The stories in Ten Seconds can be read independently from each other. However, taken as a whole, this book tries to portray a human life, from birth to death (and almost everything in between), hence the “interconnection” (there are also other linking details that will reward an attentive reader; I like it when a book slowly reveals itself, like an Ad Reinhardt painting). It didn’t start out this way. Initially, it supposed to be just a collection of stories with no particular overall theme, gathered from my blog. But, as I began putting them together, I noticed that two of them, Ten Seconds and Birthday (both written in 2016 – at about the same time as the longest story in the book, Bad Strategy – and published on my blog with some modifications in 2017; all of them were edited again for the book) had a similar tone. Then I got the idea that these two could represent different stages in a person’s life and I began developing the book around that, in the spirit of mono no aware. I also wanted to experiment a little bit – one story is told from the second person perspective, one is told backwards (from end to beginning), one is written in the present tense and contains multiple flashbacks…

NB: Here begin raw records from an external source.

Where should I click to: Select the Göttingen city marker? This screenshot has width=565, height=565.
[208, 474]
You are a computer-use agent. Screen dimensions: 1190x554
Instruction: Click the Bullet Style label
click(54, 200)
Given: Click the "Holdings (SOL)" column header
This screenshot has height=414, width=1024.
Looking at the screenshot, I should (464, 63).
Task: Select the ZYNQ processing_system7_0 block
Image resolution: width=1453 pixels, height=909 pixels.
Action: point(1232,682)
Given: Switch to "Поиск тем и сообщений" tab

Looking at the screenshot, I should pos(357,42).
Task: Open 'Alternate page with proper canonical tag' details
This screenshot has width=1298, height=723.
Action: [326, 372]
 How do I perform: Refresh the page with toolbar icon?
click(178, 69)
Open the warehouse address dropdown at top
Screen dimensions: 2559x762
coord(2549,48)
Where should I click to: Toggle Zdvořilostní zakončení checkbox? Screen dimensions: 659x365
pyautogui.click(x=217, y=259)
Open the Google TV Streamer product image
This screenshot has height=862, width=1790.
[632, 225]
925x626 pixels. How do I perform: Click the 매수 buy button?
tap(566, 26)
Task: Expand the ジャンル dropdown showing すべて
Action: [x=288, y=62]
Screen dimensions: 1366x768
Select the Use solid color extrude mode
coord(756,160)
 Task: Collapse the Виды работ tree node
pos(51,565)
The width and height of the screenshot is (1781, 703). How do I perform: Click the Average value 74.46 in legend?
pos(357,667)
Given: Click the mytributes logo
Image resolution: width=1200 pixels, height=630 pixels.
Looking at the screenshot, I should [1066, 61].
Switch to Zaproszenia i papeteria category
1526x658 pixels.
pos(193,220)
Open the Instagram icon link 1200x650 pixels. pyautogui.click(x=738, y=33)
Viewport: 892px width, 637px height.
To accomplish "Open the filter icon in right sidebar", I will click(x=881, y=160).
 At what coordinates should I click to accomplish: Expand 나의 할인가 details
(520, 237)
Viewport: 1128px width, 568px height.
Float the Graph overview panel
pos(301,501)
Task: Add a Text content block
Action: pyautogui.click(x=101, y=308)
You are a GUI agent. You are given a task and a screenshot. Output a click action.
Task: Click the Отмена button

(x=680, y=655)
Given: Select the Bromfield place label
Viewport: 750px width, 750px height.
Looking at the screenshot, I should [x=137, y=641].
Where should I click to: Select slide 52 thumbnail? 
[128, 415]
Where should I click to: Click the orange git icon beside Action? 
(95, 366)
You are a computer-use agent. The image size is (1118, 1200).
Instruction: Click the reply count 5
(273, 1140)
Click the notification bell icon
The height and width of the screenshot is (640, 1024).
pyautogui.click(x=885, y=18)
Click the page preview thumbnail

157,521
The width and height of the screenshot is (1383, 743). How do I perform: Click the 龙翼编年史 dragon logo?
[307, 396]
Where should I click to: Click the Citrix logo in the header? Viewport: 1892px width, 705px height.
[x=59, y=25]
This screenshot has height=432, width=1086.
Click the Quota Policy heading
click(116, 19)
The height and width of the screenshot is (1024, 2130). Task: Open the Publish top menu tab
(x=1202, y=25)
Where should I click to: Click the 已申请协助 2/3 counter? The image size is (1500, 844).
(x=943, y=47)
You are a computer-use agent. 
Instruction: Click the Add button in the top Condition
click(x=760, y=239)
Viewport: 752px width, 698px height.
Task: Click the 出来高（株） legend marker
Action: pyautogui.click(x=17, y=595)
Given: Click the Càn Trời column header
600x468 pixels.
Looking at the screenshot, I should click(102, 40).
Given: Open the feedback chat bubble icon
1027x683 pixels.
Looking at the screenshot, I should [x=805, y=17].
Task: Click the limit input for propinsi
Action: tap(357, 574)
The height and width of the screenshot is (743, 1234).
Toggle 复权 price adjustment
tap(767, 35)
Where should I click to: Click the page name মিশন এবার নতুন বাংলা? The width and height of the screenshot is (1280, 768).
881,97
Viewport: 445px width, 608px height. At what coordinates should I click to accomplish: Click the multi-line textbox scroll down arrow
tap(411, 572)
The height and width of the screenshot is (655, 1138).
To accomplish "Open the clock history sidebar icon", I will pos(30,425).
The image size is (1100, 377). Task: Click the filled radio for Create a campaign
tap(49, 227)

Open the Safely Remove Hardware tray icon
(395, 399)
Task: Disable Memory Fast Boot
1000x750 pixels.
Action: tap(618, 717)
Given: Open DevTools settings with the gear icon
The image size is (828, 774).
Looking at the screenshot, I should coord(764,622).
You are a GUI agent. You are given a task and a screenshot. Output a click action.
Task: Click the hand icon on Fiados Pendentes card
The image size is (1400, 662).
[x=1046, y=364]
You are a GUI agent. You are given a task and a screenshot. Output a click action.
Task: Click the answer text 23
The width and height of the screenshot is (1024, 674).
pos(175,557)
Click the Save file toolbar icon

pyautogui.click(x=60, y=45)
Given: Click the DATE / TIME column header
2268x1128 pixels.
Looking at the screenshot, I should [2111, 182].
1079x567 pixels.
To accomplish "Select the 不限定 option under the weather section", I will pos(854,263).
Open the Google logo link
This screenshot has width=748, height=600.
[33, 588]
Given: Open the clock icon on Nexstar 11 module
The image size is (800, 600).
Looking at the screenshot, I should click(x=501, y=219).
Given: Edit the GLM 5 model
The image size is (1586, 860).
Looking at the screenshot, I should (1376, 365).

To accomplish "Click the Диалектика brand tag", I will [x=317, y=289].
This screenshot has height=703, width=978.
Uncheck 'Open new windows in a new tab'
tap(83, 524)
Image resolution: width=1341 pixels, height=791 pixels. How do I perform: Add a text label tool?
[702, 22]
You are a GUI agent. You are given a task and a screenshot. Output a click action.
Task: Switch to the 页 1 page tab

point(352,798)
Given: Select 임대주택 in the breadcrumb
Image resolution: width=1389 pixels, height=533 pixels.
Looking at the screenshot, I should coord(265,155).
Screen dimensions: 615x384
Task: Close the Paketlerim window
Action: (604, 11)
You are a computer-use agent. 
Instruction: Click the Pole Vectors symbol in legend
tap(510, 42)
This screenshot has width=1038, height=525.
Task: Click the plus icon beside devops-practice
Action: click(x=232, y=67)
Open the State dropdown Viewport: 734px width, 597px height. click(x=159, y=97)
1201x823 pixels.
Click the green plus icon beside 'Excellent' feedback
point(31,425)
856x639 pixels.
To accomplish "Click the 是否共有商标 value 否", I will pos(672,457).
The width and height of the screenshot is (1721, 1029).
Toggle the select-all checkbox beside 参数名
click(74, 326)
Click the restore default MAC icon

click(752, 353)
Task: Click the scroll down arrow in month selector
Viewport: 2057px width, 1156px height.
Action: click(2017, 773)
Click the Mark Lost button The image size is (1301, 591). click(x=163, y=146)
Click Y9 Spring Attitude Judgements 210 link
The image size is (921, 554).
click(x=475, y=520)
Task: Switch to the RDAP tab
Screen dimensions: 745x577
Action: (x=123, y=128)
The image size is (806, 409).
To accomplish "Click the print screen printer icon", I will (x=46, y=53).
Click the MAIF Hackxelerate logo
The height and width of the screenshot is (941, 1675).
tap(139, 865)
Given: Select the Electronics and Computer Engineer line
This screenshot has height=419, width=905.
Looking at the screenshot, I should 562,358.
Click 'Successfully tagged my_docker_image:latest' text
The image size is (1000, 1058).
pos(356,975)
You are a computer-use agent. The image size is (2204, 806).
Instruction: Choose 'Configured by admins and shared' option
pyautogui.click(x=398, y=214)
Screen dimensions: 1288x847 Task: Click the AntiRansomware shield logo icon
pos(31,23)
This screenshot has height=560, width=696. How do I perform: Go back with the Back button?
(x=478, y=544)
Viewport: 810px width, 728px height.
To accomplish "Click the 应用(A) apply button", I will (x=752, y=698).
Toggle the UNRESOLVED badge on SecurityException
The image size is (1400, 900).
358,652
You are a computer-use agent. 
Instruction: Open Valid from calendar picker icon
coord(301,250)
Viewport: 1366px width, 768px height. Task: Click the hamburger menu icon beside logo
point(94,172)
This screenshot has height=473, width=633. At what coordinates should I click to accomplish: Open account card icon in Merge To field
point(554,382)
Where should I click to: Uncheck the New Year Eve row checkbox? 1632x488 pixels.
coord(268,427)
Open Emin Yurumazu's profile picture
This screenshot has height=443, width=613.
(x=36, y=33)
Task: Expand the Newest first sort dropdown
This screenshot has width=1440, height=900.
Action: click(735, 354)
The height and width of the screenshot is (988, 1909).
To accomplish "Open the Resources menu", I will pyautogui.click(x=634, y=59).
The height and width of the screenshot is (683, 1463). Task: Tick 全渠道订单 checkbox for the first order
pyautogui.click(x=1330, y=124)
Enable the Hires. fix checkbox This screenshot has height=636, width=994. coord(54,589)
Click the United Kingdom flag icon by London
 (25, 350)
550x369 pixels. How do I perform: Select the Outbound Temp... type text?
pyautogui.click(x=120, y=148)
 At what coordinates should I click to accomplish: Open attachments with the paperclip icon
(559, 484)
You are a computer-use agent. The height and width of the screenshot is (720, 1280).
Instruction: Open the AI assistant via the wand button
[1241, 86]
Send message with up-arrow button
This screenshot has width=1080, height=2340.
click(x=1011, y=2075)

Why “Ten Seconds”? I thought it was a good title because: 1) there are 10 stories (a nice round number); 2) we have a short life, and I think what’s really remarkable about the “life events” is how unremarkable they are in the grand scheme, how unexpectedly they come and how fast they pass. And most of the times it’s the little moments that matter. Many life-changing moments can happen in… ten seconds (which is what happens in the stories, most of the characters’ lives change in a few seconds, or most of the events take place within seconds).
Will I develop the stories more into a novel/longer stories/etc.? No, because there’s nothing more to develop. The essential has been expressed. Anything else would be superfluous. These are complete stories. Their brevity is not a mistake, it’s a choice. Saying that a flash fiction story is underdeveloped is kind of like saying a haiku is underdeveloped.
Anyway, these were the core ideas behind Ten Seconds. Whether I’ve succeeded or not in my artistic goals, that’s not for me to say. I only hope that you, dear reader, get some enjoyment out of this very short book. Thank you for reading it.
Note: this post will be updated if there will be more questions in the future.